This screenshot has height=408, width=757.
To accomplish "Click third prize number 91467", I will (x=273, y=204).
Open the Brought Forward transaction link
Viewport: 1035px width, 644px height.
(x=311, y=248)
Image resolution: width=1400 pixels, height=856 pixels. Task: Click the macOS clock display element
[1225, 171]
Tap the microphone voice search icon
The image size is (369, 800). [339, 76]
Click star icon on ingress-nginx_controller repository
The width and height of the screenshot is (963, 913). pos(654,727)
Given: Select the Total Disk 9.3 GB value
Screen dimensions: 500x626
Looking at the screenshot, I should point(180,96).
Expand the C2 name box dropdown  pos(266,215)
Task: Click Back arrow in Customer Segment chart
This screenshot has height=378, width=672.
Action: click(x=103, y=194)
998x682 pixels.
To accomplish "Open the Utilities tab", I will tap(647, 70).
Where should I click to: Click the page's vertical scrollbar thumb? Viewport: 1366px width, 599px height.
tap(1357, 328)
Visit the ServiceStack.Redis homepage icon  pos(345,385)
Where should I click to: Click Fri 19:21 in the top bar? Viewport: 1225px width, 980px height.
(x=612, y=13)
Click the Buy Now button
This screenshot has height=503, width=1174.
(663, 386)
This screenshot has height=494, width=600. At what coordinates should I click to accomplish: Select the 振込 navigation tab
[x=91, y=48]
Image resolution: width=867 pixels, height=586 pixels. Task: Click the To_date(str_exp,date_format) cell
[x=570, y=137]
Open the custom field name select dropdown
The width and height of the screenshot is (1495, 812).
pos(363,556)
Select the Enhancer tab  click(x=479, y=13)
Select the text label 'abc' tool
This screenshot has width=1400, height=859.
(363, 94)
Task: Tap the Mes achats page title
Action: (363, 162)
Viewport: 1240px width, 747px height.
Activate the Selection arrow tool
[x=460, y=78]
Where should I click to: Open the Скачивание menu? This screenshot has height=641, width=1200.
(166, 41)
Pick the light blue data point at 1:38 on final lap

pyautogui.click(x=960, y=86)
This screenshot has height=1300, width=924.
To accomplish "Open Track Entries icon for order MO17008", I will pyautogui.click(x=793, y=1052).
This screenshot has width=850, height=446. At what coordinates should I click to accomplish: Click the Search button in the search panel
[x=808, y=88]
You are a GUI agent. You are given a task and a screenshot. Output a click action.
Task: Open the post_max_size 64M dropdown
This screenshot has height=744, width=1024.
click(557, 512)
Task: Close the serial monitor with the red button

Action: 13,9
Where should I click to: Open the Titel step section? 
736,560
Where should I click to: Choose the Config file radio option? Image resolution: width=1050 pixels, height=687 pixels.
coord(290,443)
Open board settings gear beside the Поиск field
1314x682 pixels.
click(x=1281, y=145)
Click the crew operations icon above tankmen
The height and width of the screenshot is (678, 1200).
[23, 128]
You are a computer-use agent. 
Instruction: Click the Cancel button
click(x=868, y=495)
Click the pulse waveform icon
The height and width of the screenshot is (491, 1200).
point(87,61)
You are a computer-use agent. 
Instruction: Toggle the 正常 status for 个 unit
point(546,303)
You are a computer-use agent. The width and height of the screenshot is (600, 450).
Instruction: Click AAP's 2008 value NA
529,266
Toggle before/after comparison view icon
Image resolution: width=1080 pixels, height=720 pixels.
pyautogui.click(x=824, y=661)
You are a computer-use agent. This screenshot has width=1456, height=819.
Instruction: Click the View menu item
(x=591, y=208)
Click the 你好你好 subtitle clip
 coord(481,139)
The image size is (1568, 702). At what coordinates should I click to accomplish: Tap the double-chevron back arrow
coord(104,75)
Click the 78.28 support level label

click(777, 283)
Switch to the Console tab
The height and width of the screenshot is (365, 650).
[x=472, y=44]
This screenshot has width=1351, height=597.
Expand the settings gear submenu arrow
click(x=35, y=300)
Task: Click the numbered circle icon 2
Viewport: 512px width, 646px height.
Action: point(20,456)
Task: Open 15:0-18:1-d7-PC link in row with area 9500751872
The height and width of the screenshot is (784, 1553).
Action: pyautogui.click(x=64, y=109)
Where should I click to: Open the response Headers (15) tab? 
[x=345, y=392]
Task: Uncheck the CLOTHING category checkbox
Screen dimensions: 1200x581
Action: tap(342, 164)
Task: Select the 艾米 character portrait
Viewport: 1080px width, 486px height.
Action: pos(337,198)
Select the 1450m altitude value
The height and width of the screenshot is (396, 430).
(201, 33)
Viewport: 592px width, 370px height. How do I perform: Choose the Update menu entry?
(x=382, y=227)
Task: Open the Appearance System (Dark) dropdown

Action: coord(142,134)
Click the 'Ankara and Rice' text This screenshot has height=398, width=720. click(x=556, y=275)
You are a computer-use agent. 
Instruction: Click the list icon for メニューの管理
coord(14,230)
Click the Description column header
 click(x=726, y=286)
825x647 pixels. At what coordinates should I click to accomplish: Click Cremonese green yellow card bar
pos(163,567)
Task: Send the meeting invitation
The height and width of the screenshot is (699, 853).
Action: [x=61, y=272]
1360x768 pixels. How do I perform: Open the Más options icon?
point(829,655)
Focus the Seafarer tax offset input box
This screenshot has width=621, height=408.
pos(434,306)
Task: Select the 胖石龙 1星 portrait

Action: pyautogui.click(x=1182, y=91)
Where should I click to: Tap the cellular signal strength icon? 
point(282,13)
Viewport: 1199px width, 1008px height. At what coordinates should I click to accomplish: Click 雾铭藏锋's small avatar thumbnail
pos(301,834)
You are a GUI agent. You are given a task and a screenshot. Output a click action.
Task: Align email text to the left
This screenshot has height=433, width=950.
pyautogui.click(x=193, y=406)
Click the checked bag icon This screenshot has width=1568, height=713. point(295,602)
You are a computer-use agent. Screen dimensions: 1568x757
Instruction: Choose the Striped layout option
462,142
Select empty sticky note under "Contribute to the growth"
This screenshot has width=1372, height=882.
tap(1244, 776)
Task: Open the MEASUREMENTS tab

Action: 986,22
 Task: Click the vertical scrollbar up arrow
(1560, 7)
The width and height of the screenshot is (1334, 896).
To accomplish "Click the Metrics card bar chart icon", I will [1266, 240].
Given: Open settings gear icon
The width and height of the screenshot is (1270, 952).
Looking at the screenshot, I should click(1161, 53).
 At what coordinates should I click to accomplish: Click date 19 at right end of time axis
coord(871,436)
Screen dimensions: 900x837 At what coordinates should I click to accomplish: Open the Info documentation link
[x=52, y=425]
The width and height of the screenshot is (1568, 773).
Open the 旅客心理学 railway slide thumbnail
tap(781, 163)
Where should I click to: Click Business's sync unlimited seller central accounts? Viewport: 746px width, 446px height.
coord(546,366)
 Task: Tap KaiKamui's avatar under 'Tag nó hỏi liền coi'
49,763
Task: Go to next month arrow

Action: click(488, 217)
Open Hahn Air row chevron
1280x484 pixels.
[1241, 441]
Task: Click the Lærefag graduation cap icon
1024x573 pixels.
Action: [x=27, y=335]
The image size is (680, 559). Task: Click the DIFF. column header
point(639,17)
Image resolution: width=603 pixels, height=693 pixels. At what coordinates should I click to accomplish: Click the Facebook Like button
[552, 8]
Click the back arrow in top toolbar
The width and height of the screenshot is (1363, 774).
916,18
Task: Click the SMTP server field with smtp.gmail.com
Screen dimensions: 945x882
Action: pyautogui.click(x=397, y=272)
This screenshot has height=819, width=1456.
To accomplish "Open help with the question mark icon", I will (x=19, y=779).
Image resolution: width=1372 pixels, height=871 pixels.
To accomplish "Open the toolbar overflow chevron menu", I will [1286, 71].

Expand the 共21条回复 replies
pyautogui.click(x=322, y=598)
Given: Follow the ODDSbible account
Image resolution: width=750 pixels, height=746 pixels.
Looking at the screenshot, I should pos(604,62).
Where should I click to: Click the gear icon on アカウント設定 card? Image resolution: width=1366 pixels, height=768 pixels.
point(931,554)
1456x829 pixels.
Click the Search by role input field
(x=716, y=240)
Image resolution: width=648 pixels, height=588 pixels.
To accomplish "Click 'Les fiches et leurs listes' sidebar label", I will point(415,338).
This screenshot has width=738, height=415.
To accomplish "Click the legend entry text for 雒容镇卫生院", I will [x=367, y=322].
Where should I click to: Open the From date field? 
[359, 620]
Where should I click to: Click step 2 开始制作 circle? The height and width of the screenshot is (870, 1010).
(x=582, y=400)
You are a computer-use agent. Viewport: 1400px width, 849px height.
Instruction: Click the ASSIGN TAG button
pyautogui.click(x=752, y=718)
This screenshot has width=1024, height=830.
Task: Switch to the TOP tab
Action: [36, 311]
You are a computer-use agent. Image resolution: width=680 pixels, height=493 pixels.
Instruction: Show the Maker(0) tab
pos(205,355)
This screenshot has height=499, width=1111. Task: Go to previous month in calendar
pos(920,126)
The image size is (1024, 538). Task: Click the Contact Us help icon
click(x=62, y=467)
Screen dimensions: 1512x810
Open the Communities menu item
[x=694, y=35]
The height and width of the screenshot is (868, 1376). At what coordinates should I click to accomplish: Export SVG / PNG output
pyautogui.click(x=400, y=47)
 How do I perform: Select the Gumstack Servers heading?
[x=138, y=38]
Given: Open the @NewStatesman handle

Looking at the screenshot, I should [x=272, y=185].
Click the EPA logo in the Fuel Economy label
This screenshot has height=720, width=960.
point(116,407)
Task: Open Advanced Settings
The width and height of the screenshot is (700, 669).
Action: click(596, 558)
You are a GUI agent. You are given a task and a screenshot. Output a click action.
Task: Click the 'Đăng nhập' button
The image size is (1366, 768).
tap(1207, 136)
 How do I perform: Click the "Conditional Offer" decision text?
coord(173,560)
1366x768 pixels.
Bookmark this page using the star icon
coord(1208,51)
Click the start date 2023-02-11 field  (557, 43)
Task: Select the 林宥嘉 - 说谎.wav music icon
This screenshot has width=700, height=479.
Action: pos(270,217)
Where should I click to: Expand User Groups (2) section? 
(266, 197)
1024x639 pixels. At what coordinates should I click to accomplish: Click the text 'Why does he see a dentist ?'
▬▬▬
Using the entries above, say how many lines include the word "chart", with no other output.

**Your solution:** 2